Daha Önce Anestezi Sırasında Anafilaktik Reaksiyon Geçirmiş Hastanın İdaresi
İdeal durumda hastanın reaksiyon sonrası incelenmiş ve durumun iyi dökümante olması gerekmektedir. Ama günlük pratikte ülkelere göre değişmekle birlikte ya standart inceleme yeterli olmamakta veya buna fırsat kalmadan hastanın opere olması gerekmektedir.

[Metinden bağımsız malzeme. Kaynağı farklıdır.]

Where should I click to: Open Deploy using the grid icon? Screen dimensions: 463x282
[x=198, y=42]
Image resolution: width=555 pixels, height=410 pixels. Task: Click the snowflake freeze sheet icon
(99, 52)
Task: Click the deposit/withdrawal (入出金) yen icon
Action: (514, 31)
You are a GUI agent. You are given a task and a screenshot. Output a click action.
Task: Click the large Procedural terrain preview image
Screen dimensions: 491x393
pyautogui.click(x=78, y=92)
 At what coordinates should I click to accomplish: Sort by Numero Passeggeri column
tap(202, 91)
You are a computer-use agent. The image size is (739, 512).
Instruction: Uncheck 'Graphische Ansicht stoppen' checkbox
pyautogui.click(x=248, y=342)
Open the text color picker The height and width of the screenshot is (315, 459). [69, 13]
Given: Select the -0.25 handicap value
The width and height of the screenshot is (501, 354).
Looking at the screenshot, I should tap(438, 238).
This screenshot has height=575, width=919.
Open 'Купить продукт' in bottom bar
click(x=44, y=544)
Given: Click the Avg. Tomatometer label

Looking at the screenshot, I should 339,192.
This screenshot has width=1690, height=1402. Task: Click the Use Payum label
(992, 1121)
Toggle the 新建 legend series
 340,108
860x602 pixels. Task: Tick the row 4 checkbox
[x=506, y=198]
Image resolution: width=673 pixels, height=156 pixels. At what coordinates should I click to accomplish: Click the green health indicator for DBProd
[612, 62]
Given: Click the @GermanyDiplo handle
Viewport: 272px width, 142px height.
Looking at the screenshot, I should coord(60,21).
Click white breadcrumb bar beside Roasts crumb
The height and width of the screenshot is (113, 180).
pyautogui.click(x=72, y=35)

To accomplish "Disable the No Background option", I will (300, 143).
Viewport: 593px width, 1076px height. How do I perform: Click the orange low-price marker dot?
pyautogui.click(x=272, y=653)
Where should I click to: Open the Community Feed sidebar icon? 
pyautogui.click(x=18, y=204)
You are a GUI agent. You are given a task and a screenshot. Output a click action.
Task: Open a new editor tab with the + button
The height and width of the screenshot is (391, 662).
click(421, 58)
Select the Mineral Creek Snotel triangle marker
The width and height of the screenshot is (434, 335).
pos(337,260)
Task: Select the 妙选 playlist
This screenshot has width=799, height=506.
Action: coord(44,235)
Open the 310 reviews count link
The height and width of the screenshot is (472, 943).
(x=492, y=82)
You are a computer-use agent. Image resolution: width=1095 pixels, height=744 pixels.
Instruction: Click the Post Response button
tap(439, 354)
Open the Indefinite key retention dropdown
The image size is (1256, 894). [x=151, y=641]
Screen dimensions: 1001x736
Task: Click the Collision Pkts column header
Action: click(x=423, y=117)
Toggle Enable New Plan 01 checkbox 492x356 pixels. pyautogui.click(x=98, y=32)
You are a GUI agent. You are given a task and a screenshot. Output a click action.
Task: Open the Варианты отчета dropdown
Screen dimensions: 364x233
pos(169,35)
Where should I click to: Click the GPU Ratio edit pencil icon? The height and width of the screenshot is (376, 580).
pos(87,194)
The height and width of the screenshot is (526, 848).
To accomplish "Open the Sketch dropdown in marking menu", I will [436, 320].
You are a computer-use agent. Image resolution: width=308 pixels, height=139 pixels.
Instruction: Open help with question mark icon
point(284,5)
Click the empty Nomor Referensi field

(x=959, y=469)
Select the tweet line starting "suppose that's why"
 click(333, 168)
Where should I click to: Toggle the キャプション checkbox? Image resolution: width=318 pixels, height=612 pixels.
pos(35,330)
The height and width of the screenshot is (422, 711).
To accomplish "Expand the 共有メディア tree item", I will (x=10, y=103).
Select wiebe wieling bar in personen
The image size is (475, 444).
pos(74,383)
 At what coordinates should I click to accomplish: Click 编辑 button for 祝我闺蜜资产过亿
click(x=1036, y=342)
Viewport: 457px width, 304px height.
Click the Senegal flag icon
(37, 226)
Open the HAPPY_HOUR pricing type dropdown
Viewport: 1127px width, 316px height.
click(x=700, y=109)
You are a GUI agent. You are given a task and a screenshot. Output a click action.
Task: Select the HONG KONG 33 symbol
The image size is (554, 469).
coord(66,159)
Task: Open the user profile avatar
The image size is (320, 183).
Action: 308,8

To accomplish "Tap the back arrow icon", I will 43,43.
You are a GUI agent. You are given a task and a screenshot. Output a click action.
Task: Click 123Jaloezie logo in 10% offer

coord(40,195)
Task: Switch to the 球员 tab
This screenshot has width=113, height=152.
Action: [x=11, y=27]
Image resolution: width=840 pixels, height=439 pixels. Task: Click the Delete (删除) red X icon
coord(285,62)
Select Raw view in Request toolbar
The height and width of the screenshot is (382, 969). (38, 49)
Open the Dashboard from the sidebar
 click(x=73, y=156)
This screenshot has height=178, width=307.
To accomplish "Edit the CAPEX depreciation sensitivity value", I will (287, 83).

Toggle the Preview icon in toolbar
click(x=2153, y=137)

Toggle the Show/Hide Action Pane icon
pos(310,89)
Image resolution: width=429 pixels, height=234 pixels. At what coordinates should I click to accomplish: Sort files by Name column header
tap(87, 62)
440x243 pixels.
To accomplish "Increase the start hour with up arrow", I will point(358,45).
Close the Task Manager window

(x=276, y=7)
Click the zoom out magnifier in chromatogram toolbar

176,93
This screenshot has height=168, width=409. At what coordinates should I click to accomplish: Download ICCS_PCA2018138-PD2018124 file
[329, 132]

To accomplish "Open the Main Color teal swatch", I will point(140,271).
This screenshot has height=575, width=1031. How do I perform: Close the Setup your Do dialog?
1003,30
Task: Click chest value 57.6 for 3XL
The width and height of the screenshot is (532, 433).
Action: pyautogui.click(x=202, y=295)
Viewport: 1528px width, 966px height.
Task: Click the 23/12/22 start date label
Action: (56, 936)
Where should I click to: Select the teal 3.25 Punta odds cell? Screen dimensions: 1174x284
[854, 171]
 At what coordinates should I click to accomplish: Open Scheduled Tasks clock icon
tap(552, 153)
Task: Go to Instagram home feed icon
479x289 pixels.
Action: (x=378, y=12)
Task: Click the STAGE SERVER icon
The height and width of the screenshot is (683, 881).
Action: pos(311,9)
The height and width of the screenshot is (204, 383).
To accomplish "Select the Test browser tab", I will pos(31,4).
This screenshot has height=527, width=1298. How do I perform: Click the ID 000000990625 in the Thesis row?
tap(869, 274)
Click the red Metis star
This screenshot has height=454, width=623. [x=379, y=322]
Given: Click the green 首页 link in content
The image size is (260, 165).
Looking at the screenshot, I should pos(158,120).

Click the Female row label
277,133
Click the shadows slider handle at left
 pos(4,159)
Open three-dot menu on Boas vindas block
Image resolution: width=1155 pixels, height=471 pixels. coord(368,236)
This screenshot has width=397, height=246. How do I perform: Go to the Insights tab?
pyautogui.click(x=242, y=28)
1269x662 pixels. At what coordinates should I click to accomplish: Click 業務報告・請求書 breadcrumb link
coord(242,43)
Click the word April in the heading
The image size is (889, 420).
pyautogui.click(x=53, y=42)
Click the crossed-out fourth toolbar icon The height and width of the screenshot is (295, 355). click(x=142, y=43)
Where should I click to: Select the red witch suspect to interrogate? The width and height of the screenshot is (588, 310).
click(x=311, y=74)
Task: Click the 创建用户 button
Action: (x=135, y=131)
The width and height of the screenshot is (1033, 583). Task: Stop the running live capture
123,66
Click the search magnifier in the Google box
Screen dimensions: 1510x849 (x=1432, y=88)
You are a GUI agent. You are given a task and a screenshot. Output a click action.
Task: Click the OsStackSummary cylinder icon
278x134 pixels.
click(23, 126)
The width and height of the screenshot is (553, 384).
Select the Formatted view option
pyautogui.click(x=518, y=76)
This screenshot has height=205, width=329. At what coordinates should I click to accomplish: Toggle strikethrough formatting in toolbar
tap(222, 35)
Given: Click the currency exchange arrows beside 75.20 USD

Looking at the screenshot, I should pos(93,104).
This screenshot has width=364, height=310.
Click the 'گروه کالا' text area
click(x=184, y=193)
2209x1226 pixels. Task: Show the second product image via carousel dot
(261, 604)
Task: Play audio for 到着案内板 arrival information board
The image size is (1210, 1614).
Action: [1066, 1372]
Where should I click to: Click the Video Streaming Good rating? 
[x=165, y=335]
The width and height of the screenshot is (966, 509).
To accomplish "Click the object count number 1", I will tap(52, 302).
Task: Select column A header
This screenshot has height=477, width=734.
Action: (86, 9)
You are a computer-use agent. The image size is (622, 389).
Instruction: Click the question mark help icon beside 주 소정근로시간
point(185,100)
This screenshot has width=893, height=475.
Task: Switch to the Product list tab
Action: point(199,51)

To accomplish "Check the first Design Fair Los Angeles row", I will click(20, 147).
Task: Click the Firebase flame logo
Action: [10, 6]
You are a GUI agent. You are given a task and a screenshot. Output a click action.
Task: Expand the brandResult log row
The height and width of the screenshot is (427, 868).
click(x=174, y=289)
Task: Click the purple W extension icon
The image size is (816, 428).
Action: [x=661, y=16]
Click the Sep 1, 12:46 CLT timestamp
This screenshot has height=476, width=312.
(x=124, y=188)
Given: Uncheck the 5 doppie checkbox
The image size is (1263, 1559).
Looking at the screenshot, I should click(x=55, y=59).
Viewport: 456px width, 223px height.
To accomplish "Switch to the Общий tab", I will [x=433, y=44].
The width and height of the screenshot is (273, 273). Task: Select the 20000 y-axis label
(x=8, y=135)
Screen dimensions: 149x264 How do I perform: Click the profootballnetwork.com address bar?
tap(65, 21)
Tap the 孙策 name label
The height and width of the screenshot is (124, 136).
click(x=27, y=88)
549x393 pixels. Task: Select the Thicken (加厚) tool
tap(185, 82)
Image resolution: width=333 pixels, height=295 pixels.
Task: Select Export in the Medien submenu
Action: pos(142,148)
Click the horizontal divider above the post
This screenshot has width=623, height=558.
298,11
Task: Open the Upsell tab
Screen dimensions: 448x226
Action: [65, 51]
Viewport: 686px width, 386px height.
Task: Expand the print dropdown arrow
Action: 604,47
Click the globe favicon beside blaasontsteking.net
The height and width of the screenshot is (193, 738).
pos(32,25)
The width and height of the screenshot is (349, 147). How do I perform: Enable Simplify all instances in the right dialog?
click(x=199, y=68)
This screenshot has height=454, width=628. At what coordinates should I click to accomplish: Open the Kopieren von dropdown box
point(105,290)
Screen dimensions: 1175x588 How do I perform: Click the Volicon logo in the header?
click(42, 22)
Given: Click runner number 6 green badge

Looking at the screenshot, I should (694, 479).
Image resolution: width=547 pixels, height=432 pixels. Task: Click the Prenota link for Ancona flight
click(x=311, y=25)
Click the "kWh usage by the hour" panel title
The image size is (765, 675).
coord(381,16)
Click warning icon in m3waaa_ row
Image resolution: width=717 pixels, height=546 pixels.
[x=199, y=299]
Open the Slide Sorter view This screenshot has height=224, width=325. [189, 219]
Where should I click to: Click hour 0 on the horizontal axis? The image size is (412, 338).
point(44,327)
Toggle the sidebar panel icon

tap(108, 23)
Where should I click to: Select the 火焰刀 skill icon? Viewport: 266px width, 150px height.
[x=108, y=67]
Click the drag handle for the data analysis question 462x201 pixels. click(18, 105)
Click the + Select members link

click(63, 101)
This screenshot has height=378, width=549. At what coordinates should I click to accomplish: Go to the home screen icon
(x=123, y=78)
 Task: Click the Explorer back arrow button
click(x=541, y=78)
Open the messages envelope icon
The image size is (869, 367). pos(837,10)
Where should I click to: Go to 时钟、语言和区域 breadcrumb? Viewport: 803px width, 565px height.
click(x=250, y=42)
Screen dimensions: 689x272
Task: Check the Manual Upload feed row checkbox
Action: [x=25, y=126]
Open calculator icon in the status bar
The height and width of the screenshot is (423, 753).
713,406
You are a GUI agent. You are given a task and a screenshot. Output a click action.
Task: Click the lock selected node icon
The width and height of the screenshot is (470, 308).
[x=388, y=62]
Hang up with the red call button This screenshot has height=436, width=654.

Anesteziye başlamadan hasta ile ilgili daha fazla bilginin gerekip gerekmediğine dair bir risk değerlendirmesi yapılmalıdır. Ancak bunun için örneğin malignite durumunda acil operasyon geciktirilmemelidir. Anestezi stratejisi saptanırken zor hava yolu, aspirasyon riski gibi diğer risk faktörleri de hesaba katılmalıdır. Hastanın bildirdiği allerjen maddelerden kaçınılmalıdır. Atopik hastada (polen, hayvan tüyü, ev tozu gibi IgE kökenli dökümante edilmiş allerji) ve işi nedeniyle latekse maruz kalanlarda latekse bağlı reaksiyon riski artmış olabilir.
Operasyon lokal veya rejyonel anestezi ile yapılabilecekse, lokal anestetiklere karşı gerçek allerjik reaksiyon çok nadir olduğundan, bu yöntem tercih edilmelidir. Genel anestezi gerekiyorsa, volatil anestetiklere karşı henüz hiç allerji rapor edilmemiş olduğundan, mümkünse inhalasyon anestezisi uygulanmalıdır.
Bir nöromusküler blokere karşı reaksiyondan şüphelenilmişse diğerlerine çapraz reaksiyon sık görüldüğü için, mümkünse hepsinden kaçınılmalıdır. Önceki operasyonda hastanın lateks ve dezenfektanlarla teması olduğundan, lateks içermeyen malzeme ve alternatif dezenfektan maddeler tercih edilmelidir.
Önceki anestezi kartına ulaşılmışsa, o anestezi uygulamasında kullanılmış hiçbir ilaç olanak dahilinde sonraki anestezide uygulanmamalıdır. Anestezist ikinci uygulamada daha ağır bir allerjik reaksiyon ile karşılaşmaya hazır ve tanı/tedavi için alarme olmalıdır.
Antihistaminik ve steroidlerle premedikasyon olasılıkla anafilaktik şoku engellemeyecektir, ancak nonspesifik histamin salınımına bağlı reaksiyonları azaltabilir/önleyebilir. Bu tür reaksiyonlar histamin salınımına neden olan ilaçların kullanılmaması, verilecekse yavaş ve sıra ile enjeksiyonu de önlenebilir.

Daha önceki anestezisinde allerjik reaksiyon geçirmiş hastanın idaresi için yazıda verilen ayrıntılı algoritmanın yararlı olacağını umuyorum.

Serinin bundan sonraki yazısında anestezi sırasında kullanılan ilaç ve maddelerin allerjik potansiyelleri ve tanıda kullanılan testlere değineceğim.